Воробушек сунул записку в стол. Четыре стены цвета слоновой кости, казалось, клонились к окну. Он вынул свою Симфонию № 3, со следами ботинок и так далее, и разложил на столе первую часть. Как он ни старался, разгладить смятые страницы ему не удавалось. Но он все равно взялся за карандаш.

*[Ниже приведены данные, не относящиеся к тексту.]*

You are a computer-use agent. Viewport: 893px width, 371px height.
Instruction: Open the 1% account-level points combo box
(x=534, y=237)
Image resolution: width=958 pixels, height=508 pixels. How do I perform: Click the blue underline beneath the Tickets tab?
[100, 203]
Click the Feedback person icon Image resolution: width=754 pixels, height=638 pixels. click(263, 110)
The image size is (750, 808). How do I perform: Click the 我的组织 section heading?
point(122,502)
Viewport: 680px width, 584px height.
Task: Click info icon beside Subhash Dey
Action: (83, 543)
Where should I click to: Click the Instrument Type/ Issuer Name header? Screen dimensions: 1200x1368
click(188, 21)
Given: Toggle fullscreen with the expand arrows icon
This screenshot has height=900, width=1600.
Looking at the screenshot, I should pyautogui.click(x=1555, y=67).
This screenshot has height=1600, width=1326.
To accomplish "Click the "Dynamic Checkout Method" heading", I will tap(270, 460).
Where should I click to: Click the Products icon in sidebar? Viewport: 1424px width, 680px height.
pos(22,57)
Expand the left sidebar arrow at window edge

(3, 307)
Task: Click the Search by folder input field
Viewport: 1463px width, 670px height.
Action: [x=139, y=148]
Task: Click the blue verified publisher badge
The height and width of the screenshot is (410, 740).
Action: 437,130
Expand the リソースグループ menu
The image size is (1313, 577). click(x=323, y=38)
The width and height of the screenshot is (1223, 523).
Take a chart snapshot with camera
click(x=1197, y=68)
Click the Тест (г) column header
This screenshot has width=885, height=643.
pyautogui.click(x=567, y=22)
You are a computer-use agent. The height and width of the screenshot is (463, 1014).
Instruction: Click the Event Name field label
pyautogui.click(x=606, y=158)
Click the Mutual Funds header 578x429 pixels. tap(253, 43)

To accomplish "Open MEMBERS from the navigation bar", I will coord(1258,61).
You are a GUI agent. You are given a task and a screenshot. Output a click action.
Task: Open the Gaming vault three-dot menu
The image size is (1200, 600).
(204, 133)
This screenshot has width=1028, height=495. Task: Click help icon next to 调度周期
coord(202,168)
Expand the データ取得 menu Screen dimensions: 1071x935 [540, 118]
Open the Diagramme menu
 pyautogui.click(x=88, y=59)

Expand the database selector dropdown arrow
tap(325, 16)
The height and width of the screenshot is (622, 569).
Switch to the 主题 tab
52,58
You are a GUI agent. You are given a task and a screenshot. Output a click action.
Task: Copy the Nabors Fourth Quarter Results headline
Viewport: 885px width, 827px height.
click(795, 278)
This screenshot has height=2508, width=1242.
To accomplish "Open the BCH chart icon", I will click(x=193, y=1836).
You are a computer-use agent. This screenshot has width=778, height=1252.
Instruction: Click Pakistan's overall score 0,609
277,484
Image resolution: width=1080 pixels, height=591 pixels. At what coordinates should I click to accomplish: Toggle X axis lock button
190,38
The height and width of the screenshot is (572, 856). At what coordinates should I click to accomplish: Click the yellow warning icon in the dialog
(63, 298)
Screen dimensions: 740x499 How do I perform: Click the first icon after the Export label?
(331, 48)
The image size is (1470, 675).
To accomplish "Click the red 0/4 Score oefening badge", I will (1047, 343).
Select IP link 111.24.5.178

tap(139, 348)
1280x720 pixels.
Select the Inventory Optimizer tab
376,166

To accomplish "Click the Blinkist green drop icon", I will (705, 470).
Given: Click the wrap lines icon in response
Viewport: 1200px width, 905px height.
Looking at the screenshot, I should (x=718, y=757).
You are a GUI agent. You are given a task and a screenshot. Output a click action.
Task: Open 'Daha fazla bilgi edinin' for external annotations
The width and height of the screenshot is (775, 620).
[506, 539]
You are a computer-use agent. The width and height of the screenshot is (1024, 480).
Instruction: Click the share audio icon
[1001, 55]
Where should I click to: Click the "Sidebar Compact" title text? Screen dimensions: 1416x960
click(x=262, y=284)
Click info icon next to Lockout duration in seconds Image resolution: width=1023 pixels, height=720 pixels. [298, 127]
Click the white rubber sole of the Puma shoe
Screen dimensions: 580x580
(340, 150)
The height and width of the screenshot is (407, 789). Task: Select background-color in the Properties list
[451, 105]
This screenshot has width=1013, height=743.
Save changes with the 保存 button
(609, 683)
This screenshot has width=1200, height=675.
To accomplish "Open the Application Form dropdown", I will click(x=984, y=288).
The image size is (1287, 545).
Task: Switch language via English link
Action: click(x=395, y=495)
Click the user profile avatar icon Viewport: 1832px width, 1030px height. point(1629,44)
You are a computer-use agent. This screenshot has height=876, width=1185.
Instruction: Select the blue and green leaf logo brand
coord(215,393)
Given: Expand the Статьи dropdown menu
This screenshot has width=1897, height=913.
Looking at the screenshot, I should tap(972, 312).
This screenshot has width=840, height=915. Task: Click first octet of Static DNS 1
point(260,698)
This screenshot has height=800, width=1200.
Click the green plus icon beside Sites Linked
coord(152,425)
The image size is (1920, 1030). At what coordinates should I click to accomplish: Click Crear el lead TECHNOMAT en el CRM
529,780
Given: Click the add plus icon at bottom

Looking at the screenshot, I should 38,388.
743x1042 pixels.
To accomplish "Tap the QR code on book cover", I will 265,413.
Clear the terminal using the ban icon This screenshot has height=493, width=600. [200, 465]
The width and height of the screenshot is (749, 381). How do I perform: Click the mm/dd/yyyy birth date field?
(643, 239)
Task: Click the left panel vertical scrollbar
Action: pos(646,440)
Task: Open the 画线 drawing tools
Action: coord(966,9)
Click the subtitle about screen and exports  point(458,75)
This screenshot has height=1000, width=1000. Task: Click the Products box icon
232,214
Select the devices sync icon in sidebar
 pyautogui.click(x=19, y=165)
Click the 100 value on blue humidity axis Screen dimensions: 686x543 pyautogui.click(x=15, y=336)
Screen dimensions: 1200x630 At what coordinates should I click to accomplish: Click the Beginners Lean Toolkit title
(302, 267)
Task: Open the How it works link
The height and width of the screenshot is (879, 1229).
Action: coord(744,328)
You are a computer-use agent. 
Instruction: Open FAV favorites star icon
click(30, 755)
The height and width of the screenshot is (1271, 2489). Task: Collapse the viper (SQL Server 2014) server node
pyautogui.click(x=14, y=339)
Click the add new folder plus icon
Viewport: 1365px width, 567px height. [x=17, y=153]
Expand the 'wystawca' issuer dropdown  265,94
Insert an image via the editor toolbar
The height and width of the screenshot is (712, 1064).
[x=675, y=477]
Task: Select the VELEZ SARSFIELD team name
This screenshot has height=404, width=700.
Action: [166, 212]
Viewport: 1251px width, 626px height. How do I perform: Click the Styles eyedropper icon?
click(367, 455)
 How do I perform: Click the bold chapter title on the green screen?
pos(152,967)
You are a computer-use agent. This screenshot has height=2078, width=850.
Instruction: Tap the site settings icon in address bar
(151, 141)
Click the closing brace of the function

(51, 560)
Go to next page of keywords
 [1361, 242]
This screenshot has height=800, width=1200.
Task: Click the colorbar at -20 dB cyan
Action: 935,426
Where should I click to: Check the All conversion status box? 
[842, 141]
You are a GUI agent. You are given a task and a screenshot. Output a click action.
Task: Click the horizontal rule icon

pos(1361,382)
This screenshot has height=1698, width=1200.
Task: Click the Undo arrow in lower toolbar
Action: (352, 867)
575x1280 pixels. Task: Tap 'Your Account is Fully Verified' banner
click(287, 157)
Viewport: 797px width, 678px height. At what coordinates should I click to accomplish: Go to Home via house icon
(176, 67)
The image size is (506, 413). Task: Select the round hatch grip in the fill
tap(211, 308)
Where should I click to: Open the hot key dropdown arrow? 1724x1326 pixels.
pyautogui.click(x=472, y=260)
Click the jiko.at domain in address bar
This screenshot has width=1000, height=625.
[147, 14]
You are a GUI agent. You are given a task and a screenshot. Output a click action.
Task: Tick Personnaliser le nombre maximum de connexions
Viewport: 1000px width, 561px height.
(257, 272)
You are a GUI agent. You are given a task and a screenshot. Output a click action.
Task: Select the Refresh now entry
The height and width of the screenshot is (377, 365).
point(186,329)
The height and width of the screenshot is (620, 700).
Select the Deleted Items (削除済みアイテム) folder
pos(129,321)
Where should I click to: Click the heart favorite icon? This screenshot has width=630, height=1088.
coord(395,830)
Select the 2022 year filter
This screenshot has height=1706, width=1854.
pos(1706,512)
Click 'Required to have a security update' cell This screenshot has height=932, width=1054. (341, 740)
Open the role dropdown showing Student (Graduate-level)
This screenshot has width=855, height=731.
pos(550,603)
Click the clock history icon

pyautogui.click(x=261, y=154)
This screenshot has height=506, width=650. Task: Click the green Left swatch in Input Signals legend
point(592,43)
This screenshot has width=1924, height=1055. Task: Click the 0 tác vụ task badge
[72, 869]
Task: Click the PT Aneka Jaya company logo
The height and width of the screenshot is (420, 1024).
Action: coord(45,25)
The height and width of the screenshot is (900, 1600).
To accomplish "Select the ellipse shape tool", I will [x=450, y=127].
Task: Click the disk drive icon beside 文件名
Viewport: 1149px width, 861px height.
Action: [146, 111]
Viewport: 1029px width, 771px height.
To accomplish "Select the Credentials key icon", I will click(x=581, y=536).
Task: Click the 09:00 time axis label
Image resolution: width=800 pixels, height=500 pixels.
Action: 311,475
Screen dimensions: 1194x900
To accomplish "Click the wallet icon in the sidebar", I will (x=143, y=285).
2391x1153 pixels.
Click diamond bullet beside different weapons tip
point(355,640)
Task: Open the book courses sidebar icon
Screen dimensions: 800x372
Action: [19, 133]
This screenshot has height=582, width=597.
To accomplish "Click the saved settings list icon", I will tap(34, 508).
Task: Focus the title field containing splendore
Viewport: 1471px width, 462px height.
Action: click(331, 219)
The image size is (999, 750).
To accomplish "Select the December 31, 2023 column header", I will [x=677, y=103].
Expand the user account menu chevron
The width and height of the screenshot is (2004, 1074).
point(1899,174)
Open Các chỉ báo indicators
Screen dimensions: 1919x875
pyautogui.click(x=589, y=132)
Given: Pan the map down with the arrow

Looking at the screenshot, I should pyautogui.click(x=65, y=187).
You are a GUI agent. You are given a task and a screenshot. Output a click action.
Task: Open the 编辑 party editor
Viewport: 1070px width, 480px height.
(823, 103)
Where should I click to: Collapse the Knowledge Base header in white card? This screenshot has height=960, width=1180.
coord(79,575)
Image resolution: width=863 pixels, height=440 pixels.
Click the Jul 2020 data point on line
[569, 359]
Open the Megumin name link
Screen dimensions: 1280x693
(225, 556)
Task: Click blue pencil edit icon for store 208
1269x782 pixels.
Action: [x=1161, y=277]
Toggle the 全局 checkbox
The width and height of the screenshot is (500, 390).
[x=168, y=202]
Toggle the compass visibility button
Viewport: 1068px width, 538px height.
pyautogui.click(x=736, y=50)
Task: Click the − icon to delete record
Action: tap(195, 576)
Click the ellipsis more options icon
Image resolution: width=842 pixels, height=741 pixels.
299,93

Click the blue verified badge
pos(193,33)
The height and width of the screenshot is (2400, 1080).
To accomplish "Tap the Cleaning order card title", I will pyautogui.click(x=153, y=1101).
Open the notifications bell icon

Само время — часы, минуты и секунды, все, что ими отмеряли, и то, как они это отмеряли — в Новом Китае ускорилось. Он хотел выразить эту перемену, написать симфонию, которая жила бы и в современности, и в древности: то, что еще не свершилось, и то, что почти ушло. Тиканье в первых тактах цитировало рычащие машины Прокофьева в Симфонии № 7, а на заднем плане звучал танец, аллегро ризолюто, ускорявшийся, пока такты не начинали трещать от шагов, и в конце концов выворачивавшийся на волю, словно выстрел в небо. Свободное падение во вторую часть — скерцо, скрипичное трио, само на себя не похожее, что развеивалось, как ветер — и медленным маршем вступали духовые. Звук, что расточился, как раз когда учился быть слышимым.С противоположной стены со всезнающей улыбкой на него глядел Председатель Мао. Да что ты вообще написал, побранил его Председатель Мао, что не было бы подражанием? Да что ты можешь вообще сказать достойного? Шло время, и бумага в клочке утреннего света нагрелась. Три четверти времени Воробушка уходило на то, чтобы попасть в квоты последней политической кампании, а оставшаяся четверть — на преподавание теории музыкальной композиции. Его собственную Симфонию № 1 исполнили и хорошо о ней отозвались, лишь чтобы раскритиковать в Союзе композиторов. Симфония, заявили они, страдает формализмом и ненужным экспериментаторством; мрачность третьей части ничуть не поднимает дух народа; и общее значение произведения не так-то ясно. Если бы не протекция Хэ Лутина, критика была бы куда хуже. Симфония № 2, которая, он знал, была несказанно прекрасна, прохлаждалась в ящике его стола, так никогда и не поданная на одобрение. В прошлом месяце он положил на музыку шесть стихотворений Ван Вэя и Бертольда Брехта, но это, понимал Воробушек, лучше никому не слышать. Его студенты требовали революционной доступности, а вышестоящие пытались донести до него верную политическую линию, но что это была за линия? Стоило ему ее уловить, как она расправляла крылья и уносилась в небо. Какая музыкальная мысль могла остаться недвижима на год или на всю жизнь — не говоря уж о жизни в эпоху революции?